Louise Martin is set to secure a second term as president of the Commonwealth Games Federation, while CGF officials have expressed their confidence in Birmingham’s preparations for the 2022 edition of the multi-sport event.
The CGF has confirmed that Martin will stand unopposed for the presidency at the Federation’s general assembly in Kigali, Rwanda on September 3-6.
The Scot was elected president of the CGF in Auckland, New Zealand in September 2015 when she became the first female to hold the position in the history of the Commonwealth Sports Movement. She defeated incumbent president Prince Tunku Tan Sri Imran Tuanku Ja’afar of Malaysia in a vote.
In addition to the elections, the CGF said the general assembly will see a refreshed Transformation 2022 strategy approved. However, a decision to award a host city for the 2026 Commonwealth Games, expected to be announced in Kigali, will take place next year with the CGF stating “positive dialogue” is continuing between the Federation and potential hosts cities.
Meanwhile, the CGF has expressed its confidence in Birmingham’s preparations for the 2022 Games, despite an official budget not yet in place for the English city’s event. The CGF Coordination Commission concluded a two-day visit to Birmingham last week.
On what was their second visit to the West Midlands city, the CGF Coordination Commission (CoCom) conducted site visits to key venues for the Games including the Athletes’ Village in Perry Barr, where construction is underway, and the Alexander Stadium, which is set for a £70m (€78.6m/$88.1m) investment to transform it from its current capacity of 12,700 to up to a Games-time capacity of 40,000.
Heading into the visit, CGF chief executive David Grevemberg had stated there is a sense of “urgency” surrounding preparations for the multi-sport event. While this sentiment was echoed by the visiting party, they had a broadly positive outlook on Birmingham’s progress for an event it stepped in to host after the 2022 Games were removed from Durban in March 2017.

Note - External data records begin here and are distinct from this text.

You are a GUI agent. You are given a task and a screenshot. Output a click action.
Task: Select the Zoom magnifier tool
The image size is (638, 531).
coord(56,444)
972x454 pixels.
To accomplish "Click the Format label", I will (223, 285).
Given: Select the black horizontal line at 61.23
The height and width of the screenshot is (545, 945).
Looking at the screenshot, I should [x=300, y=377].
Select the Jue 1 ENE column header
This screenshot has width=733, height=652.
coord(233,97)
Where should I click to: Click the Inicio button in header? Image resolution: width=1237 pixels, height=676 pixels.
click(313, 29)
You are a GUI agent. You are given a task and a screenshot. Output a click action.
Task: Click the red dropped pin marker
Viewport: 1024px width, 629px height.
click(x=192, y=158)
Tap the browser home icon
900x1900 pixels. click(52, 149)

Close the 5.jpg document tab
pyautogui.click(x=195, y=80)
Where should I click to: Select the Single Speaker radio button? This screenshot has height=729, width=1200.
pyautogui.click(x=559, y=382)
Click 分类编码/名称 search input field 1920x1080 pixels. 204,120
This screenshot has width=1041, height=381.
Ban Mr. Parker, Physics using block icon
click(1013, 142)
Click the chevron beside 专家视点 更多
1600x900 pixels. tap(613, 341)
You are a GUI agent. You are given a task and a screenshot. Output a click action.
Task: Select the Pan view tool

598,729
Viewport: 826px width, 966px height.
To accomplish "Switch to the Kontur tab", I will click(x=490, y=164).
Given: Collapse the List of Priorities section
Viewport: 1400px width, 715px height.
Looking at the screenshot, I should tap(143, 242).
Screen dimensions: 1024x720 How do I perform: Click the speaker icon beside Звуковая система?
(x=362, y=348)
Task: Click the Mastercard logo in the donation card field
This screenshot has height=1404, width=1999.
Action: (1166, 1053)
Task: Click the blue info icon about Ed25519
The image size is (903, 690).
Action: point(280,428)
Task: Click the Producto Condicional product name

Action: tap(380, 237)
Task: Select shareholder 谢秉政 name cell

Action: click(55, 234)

CGF CoCom chair Chris Jenkins said:“We have been really impressed with preparations for the Birmingham 2022 Commonwealth Games and feel that the Organising Committee is in very good shape.
“We could clearly see a very strong collaboration between all the partners working on the event and that bodes very well for the athletes, coaches and support staff that we will see at the Games. There is also a strong emphasis on community engagement which will help showcase the many long-term benefits for the people of the region.
“The big challenge remains time and there is no time to lose given the shortened window Birmingham have had to prepare for the Commonwealth Games compared to other host cities. With just over three years to go, getting everything ready in record time will remain a challenge but the Commission has every confidence that the partnership will deliver a fantastic Games in 2022 for the West Midlands.”
However, one of the key issues remains the budget for the Games. Initial projections put the cost at £750m, with the UK government expected to contribute three-quarters of the financing and local partners contributing the remainder.
While confirmation of the true figures is yet to be disclosed, officials expect imminent news on this. “We were hoping it would all be signed, sealed and delivered but sadly it hasn’t been yet,” Jenkins added, according to the Birmingham Mail newspaper.
“There is a huge amount of investment going on in Birmingham and the region that the Games has unlocked which is seriously impressive. The budget is with central government. It’s ready to come as far as I can tell. We are reassured but basically it hasn’t arrived yet. I don’t think there is any particular hold-up. We were told it is due so it could be within the next few days.”
The CoCom is scheduled to conduct its next visit in December.